The next one was a 2-0 Rangers win at Ibrox, a template for what happened on Sunday. Davis, Kamara, Jack and Scott Arfield were the main forces in midfield that day and Celtic couldn't handle them. Then came Celtic's convincing 2-0 win at Ibrox. After that came the League Cup final and we all know about the smash-and-grab that took place there.
It's instructive to think back to the early stages of that final and the menace that Rangers possessed from corners and free-kicks. Three times in the opening minutes Goldson and Filip Helander won headers around Celtic's six-yard box.
The same aerial threat happened on Sunday, only this time Rangers made it count. Christopher Jullien and Ajer weren't always alive to the movement around them. They got away with it before, but not this time.
No wonder Gerrard reacted the way he did on full-time. Some demons from Hampden were exorcised in that moment.
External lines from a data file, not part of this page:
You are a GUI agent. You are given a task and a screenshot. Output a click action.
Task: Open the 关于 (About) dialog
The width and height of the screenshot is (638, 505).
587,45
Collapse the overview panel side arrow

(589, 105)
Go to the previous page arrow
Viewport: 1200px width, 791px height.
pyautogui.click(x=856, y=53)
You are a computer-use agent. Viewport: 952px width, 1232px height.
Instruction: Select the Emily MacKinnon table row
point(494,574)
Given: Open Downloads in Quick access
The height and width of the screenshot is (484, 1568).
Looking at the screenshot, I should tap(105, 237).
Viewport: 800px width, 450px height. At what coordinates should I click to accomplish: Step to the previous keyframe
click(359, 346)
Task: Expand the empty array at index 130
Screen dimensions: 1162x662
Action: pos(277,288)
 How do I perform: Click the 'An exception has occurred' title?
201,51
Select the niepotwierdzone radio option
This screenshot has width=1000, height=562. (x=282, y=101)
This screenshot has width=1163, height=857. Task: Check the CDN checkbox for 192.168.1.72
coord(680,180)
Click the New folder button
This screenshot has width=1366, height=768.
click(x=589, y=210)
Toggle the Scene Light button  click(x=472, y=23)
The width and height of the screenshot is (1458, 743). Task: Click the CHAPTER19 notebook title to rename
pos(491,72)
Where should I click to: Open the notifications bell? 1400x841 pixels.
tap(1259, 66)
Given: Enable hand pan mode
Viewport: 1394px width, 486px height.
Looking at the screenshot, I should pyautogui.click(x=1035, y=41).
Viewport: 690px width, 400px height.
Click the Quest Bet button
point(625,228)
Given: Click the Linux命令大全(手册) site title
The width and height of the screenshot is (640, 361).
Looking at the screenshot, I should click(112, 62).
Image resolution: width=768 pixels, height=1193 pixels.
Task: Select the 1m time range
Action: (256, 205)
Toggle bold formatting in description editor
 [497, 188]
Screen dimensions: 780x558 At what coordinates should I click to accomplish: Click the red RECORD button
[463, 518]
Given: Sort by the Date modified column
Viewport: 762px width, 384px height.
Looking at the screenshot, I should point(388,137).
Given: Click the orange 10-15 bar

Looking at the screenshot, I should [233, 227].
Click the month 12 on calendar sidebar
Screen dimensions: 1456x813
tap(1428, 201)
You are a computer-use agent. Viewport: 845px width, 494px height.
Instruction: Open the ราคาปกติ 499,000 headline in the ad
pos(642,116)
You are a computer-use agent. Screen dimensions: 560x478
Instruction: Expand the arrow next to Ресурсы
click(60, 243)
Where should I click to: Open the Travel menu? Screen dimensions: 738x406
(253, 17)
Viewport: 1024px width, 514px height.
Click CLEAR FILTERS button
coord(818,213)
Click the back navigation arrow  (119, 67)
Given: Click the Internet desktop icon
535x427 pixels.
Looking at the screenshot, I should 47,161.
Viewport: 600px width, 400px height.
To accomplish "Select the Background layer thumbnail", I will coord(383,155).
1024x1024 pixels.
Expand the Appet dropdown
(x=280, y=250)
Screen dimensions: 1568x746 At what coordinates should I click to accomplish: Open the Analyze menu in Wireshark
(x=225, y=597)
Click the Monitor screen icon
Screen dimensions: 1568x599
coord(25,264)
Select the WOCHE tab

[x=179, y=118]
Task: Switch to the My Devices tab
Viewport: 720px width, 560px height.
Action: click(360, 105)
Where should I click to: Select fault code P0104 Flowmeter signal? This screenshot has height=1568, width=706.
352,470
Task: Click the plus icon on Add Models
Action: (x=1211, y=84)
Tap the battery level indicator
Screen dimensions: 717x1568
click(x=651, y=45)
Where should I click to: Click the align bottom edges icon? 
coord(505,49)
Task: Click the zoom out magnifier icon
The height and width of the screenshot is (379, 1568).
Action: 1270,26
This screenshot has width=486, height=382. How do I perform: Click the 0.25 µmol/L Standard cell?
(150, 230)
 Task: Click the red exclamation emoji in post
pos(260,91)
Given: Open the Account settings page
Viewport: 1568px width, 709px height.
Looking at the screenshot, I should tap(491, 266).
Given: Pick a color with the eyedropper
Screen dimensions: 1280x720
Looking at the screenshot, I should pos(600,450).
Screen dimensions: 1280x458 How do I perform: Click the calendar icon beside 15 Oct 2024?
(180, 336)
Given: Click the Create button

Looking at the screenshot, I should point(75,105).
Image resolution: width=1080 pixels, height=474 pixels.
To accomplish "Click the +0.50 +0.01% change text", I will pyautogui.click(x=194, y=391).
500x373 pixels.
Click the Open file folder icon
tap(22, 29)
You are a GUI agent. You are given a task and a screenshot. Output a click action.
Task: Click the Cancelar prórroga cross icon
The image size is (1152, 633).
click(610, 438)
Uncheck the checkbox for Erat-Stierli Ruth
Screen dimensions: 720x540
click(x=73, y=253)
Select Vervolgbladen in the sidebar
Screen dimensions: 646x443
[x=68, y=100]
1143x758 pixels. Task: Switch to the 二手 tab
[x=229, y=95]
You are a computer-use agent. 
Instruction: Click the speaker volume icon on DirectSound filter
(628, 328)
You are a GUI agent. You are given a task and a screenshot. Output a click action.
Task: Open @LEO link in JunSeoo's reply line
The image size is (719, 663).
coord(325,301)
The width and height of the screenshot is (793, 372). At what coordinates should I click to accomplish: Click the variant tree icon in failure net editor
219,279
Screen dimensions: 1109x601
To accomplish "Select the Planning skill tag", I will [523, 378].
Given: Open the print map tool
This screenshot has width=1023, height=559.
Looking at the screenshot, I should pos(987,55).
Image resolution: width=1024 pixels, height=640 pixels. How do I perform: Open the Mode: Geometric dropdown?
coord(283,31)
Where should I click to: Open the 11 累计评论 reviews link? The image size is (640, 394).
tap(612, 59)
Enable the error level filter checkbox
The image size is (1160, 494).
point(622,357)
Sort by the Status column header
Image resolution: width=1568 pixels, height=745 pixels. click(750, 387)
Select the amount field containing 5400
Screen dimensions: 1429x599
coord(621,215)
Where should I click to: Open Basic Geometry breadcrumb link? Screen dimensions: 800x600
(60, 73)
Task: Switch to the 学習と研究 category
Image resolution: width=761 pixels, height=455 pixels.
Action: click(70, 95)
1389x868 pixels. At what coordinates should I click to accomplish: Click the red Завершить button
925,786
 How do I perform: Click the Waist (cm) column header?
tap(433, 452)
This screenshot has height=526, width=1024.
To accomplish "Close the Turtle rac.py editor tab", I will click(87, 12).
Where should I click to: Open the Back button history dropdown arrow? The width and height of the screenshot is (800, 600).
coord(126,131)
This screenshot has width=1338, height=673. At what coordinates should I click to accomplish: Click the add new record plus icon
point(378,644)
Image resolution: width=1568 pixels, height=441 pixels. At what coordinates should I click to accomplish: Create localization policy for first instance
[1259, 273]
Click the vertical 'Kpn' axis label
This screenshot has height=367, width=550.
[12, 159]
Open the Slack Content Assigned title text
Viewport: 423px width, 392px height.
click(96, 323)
Gerrard will have known that the only way to hurt Celtic - truly hurt them - was to go to their own place and beat them. He has done that now.
Over the past eight and a half years when Celtic looked over their shoulder they saw no challenger in the distance. If they look behind them now they still won't see anything because their danger is right beside them, shoulder to shoulder.
Years have been spent talking about whether the gap between them was closing. It's closed. This race looks like it's going to the wire.